## Begin

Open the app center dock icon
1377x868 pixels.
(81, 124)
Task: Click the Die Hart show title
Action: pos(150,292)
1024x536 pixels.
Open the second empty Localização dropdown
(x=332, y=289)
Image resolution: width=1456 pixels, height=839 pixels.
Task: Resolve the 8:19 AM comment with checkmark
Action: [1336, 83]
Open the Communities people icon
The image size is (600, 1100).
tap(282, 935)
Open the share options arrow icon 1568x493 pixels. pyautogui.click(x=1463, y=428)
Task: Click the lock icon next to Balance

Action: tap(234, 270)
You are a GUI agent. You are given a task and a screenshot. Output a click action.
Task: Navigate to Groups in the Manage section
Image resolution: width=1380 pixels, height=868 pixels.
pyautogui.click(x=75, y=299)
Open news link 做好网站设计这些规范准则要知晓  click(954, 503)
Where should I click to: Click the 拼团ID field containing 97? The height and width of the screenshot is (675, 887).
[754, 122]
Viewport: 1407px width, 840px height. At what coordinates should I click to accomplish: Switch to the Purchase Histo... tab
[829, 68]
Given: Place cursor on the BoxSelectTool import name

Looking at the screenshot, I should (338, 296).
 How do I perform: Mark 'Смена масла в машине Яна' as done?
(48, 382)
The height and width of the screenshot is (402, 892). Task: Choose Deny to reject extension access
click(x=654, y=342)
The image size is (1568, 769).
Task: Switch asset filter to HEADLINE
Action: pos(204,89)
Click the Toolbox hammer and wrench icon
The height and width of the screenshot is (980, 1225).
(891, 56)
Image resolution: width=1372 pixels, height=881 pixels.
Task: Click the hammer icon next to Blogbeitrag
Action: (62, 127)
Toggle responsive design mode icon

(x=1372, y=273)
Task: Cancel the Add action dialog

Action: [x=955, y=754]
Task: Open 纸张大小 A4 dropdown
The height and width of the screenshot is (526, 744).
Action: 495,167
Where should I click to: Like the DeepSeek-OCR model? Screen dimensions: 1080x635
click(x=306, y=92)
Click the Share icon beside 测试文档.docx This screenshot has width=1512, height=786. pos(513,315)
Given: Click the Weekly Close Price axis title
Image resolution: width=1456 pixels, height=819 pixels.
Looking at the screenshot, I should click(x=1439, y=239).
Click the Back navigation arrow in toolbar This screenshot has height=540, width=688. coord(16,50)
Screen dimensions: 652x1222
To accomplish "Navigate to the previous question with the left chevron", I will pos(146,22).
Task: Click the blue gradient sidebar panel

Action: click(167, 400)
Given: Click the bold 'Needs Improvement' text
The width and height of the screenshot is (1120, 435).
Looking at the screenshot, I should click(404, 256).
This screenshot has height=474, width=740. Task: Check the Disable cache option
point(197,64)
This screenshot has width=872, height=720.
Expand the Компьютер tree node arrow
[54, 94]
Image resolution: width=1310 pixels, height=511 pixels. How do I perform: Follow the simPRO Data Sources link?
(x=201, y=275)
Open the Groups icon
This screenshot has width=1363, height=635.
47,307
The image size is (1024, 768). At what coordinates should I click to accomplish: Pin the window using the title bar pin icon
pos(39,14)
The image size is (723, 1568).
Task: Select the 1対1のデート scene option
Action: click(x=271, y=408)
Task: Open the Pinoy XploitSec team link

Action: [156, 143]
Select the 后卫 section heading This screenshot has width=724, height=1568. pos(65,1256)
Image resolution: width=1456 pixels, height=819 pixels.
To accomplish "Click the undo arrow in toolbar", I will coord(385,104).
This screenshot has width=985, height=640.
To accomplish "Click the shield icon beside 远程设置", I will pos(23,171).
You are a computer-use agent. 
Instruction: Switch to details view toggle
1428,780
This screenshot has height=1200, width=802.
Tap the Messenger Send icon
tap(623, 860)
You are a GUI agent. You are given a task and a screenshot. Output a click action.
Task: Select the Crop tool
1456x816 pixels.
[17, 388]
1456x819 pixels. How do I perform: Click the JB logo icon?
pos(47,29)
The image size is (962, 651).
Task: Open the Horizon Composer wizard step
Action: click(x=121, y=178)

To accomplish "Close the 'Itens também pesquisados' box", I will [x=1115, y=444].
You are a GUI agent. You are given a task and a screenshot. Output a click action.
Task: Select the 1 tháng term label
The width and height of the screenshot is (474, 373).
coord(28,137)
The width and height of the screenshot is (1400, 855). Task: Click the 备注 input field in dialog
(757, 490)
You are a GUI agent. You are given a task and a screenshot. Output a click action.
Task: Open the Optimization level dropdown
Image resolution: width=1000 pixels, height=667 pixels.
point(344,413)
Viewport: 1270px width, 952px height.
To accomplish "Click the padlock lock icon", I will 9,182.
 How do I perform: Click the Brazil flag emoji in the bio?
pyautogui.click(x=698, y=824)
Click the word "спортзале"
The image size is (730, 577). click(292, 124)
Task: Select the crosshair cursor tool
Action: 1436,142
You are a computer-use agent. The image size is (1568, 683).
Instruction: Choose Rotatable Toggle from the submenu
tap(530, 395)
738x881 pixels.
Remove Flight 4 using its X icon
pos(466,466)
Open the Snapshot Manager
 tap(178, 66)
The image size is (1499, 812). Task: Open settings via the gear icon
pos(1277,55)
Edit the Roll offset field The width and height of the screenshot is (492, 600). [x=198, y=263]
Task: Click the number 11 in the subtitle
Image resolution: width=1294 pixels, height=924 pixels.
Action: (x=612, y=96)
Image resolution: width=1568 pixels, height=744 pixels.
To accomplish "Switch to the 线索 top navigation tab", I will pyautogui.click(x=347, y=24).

## End

— TASK TO COMPLETE —
Update the data lines between the one holding "Task: Open the Pinoy XploitSec team link" and the one holding "tap(623, 860)", inclusive, so that "details view" becomes "list view". Give back only those lines, with nothing else changed.

— SOLUTION TO THIS TASK —
Task: Open the Pinoy XploitSec team link

Action: [156, 143]
Select the 后卫 section heading This screenshot has width=724, height=1568. pos(65,1256)
Image resolution: width=1456 pixels, height=819 pixels.
To accomplish "Click the undo arrow in toolbar", I will coord(385,104).
This screenshot has width=985, height=640.
To accomplish "Click the shield icon beside 远程设置", I will pos(23,171).
You are a computer-use agent. 
Instruction: Switch to list view toggle
1428,780
This screenshot has height=1200, width=802.
Tap the Messenger Send icon
tap(623, 860)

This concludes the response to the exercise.